Directions — Could you repeat every record exactly as it appears?

Entries provided —

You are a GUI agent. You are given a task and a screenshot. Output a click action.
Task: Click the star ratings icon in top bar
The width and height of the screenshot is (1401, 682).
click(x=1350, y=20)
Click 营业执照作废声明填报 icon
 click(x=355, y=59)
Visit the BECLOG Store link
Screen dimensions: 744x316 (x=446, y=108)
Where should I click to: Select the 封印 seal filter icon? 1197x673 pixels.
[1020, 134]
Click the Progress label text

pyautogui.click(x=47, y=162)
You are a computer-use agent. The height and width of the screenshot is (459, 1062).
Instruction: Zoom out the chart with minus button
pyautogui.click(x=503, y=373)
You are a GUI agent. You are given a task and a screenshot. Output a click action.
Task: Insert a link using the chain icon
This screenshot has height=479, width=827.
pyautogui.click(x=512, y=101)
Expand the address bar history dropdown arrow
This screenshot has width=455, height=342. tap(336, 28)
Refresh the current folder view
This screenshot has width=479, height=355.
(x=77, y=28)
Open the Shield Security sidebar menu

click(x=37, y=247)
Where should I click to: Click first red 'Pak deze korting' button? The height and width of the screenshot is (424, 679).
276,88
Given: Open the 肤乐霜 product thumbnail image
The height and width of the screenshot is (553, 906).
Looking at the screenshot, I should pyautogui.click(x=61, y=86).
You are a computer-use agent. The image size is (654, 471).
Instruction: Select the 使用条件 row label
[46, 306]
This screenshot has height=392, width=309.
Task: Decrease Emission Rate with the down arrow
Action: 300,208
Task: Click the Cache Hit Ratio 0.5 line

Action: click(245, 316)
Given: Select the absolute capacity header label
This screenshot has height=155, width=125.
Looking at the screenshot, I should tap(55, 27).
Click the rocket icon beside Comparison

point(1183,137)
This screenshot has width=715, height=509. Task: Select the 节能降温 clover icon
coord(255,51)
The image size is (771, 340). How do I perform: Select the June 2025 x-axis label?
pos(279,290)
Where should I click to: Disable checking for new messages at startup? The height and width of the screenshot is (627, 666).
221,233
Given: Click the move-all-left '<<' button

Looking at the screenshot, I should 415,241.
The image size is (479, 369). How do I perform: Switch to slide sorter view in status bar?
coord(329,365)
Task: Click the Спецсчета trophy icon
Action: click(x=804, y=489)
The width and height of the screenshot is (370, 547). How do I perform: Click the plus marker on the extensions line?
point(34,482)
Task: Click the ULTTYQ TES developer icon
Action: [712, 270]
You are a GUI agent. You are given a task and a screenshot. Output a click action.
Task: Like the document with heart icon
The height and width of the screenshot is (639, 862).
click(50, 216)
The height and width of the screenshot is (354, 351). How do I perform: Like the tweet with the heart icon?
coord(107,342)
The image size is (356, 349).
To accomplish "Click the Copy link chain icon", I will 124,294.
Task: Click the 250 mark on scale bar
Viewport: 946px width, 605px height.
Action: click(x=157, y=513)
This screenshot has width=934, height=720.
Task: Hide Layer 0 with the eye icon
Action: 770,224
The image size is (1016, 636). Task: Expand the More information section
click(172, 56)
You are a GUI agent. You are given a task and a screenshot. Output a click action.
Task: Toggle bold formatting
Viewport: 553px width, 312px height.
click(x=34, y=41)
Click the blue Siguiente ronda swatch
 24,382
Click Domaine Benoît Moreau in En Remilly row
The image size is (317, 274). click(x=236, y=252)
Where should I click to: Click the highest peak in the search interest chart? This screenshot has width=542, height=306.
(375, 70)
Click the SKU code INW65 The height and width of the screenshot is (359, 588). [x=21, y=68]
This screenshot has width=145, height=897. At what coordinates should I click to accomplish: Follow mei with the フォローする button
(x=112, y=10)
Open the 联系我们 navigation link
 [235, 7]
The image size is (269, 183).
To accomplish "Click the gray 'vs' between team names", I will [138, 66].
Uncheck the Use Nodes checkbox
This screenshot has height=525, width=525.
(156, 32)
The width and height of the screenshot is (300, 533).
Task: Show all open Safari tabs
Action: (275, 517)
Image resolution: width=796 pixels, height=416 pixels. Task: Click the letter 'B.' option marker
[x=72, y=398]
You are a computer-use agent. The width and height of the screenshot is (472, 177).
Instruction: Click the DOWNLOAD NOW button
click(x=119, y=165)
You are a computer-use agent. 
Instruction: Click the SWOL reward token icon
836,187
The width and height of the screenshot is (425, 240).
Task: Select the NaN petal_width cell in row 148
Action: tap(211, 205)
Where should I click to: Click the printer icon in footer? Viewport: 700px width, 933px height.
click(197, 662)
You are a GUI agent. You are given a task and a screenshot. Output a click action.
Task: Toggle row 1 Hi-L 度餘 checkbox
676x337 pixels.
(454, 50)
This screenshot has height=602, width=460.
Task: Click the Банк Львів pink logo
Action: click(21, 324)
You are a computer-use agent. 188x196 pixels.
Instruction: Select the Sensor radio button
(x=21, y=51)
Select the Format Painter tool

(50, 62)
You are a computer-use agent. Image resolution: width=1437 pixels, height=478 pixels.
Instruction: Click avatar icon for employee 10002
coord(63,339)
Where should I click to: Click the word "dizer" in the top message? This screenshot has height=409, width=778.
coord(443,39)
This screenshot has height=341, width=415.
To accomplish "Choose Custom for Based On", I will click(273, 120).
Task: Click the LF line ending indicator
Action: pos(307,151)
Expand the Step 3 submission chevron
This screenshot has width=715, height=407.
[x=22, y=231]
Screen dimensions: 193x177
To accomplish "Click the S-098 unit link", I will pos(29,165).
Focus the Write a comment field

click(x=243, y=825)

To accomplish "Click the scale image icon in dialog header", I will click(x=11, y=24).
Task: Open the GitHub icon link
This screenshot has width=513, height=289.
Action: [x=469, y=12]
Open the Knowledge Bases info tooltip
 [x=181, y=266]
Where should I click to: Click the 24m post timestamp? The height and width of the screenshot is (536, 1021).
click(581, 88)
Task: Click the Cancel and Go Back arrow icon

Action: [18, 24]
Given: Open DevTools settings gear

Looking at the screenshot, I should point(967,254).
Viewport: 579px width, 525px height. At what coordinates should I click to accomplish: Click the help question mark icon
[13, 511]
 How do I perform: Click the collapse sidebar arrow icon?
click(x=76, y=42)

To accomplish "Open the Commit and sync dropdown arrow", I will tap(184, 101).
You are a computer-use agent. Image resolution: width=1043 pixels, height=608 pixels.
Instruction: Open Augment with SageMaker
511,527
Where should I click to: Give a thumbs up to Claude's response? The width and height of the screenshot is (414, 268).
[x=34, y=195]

Output for this task —
You are a GUI agent. You are given a task and a screenshot. Output a click action.
Task: Click the star ratings icon in top bar
The width and height of the screenshot is (1401, 682).
click(x=1350, y=20)
Click 营业执照作废声明填报 icon
 click(x=355, y=59)
Visit the BECLOG Store link
Screen dimensions: 744x316 (x=446, y=108)
Where should I click to: Select the 封印 seal filter icon? 1197x673 pixels.
[1020, 134]
Click the Progress label text

pyautogui.click(x=47, y=162)
You are a computer-use agent. The height and width of the screenshot is (459, 1062).
Instruction: Zoom out the chart with minus button
pyautogui.click(x=503, y=373)
You are a GUI agent. You are given a task and a screenshot. Output a click action.
Task: Insert a link using the chain icon
This screenshot has height=479, width=827.
pyautogui.click(x=512, y=101)
Expand the address bar history dropdown arrow
This screenshot has width=455, height=342. tap(336, 28)
Refresh the current folder view
This screenshot has width=479, height=355.
(x=77, y=28)
Open the Shield Security sidebar menu

click(x=37, y=247)
Where should I click to: Click first red 'Pak deze korting' button? The height and width of the screenshot is (424, 679).
276,88
Given: Open the 肤乐霜 product thumbnail image
The height and width of the screenshot is (553, 906).
Looking at the screenshot, I should pyautogui.click(x=61, y=86).
You are a computer-use agent. The image size is (654, 471).
Instruction: Select the 使用条件 row label
[46, 306]
This screenshot has height=392, width=309.
Task: Decrease Emission Rate with the down arrow
Action: 300,208
Task: Click the Cache Hit Ratio 0.5 line

Action: click(245, 316)
Given: Select the absolute capacity header label
This screenshot has height=155, width=125.
Looking at the screenshot, I should tap(55, 27).
Click the rocket icon beside Comparison

point(1183,137)
This screenshot has width=715, height=509. Task: Select the 节能降温 clover icon
coord(255,51)
The image size is (771, 340). How do I perform: Select the June 2025 x-axis label?
pos(279,290)
Where should I click to: Disable checking for new messages at startup? The height and width of the screenshot is (627, 666).
221,233
Given: Click the move-all-left '<<' button

Looking at the screenshot, I should 415,241.
The image size is (479, 369). How do I perform: Switch to slide sorter view in status bar?
coord(329,365)
Task: Click the Спецсчета trophy icon
Action: click(x=804, y=489)
The width and height of the screenshot is (370, 547). How do I perform: Click the plus marker on the extensions line?
point(34,482)
Task: Click the ULTTYQ TES developer icon
Action: [712, 270]
You are a GUI agent. You are given a task and a screenshot. Output a click action.
Task: Like the document with heart icon
The height and width of the screenshot is (639, 862).
click(50, 216)
The height and width of the screenshot is (354, 351). How do I perform: Like the tweet with the heart icon?
coord(107,342)
The image size is (356, 349).
To accomplish "Click the Copy link chain icon", I will 124,294.
Task: Click the 250 mark on scale bar
Viewport: 946px width, 605px height.
Action: click(x=157, y=513)
This screenshot has width=934, height=720.
Task: Hide Layer 0 with the eye icon
Action: 770,224
The image size is (1016, 636). Task: Expand the More information section
click(172, 56)
You are a GUI agent. You are given a task and a screenshot. Output a click action.
Task: Toggle bold formatting
Viewport: 553px width, 312px height.
click(x=34, y=41)
Click the blue Siguiente ronda swatch
 24,382
Click Domaine Benoît Moreau in En Remilly row
The image size is (317, 274). click(x=236, y=252)
Where should I click to: Click the highest peak in the search interest chart? This screenshot has width=542, height=306.
(375, 70)
Click the SKU code INW65 The height and width of the screenshot is (359, 588). [x=21, y=68]
This screenshot has width=145, height=897. At what coordinates should I click to accomplish: Follow mei with the フォローする button
(x=112, y=10)
Open the 联系我们 navigation link
 [235, 7]
The image size is (269, 183).
To accomplish "Click the gray 'vs' between team names", I will [138, 66].
Uncheck the Use Nodes checkbox
This screenshot has height=525, width=525.
(156, 32)
The width and height of the screenshot is (300, 533).
Task: Show all open Safari tabs
Action: (275, 517)
Image resolution: width=796 pixels, height=416 pixels. Task: Click the letter 'B.' option marker
[x=72, y=398]
You are a computer-use agent. The width and height of the screenshot is (472, 177).
Instruction: Click the DOWNLOAD NOW button
click(x=119, y=165)
You are a computer-use agent. 
Instruction: Click the SWOL reward token icon
836,187
The width and height of the screenshot is (425, 240).
Task: Select the NaN petal_width cell in row 148
Action: tap(211, 205)
Where should I click to: Click the printer icon in footer? Viewport: 700px width, 933px height.
click(197, 662)
You are a GUI agent. You are given a task and a screenshot. Output a click action.
Task: Toggle row 1 Hi-L 度餘 checkbox
676x337 pixels.
(454, 50)
This screenshot has height=602, width=460.
Task: Click the Банк Львів pink logo
Action: click(21, 324)
You are a computer-use agent. 188x196 pixels.
Instruction: Select the Sensor radio button
(x=21, y=51)
Select the Format Painter tool

(50, 62)
You are a computer-use agent. Image resolution: width=1437 pixels, height=478 pixels.
Instruction: Click avatar icon for employee 10002
coord(63,339)
Where should I click to: Click the word "dizer" in the top message? This screenshot has height=409, width=778.
coord(443,39)
This screenshot has height=341, width=415.
To accomplish "Choose Custom for Based On", I will click(273, 120).
Task: Click the LF line ending indicator
Action: pos(307,151)
Expand the Step 3 submission chevron
This screenshot has width=715, height=407.
[x=22, y=231]
Screen dimensions: 193x177
To accomplish "Click the S-098 unit link", I will pos(29,165).
Focus the Write a comment field

click(x=243, y=825)

To accomplish "Click the scale image icon in dialog header", I will click(x=11, y=24).
Task: Open the GitHub icon link
This screenshot has width=513, height=289.
Action: [x=469, y=12]
Open the Knowledge Bases info tooltip
 [x=181, y=266]
Where should I click to: Click the 24m post timestamp? The height and width of the screenshot is (536, 1021).
click(581, 88)
Task: Click the Cancel and Go Back arrow icon

Action: [18, 24]
Given: Open DevTools settings gear

Looking at the screenshot, I should point(967,254).
Viewport: 579px width, 525px height. At what coordinates should I click to accomplish: Click the help question mark icon
[13, 511]
 How do I perform: Click the collapse sidebar arrow icon?
click(x=76, y=42)

To accomplish "Open the Commit and sync dropdown arrow", I will tap(184, 101).
You are a computer-use agent. Image resolution: width=1043 pixels, height=608 pixels.
Instruction: Open Augment with SageMaker
511,527
Where should I click to: Give a thumbs up to Claude's response? The width and height of the screenshot is (414, 268).
[x=34, y=195]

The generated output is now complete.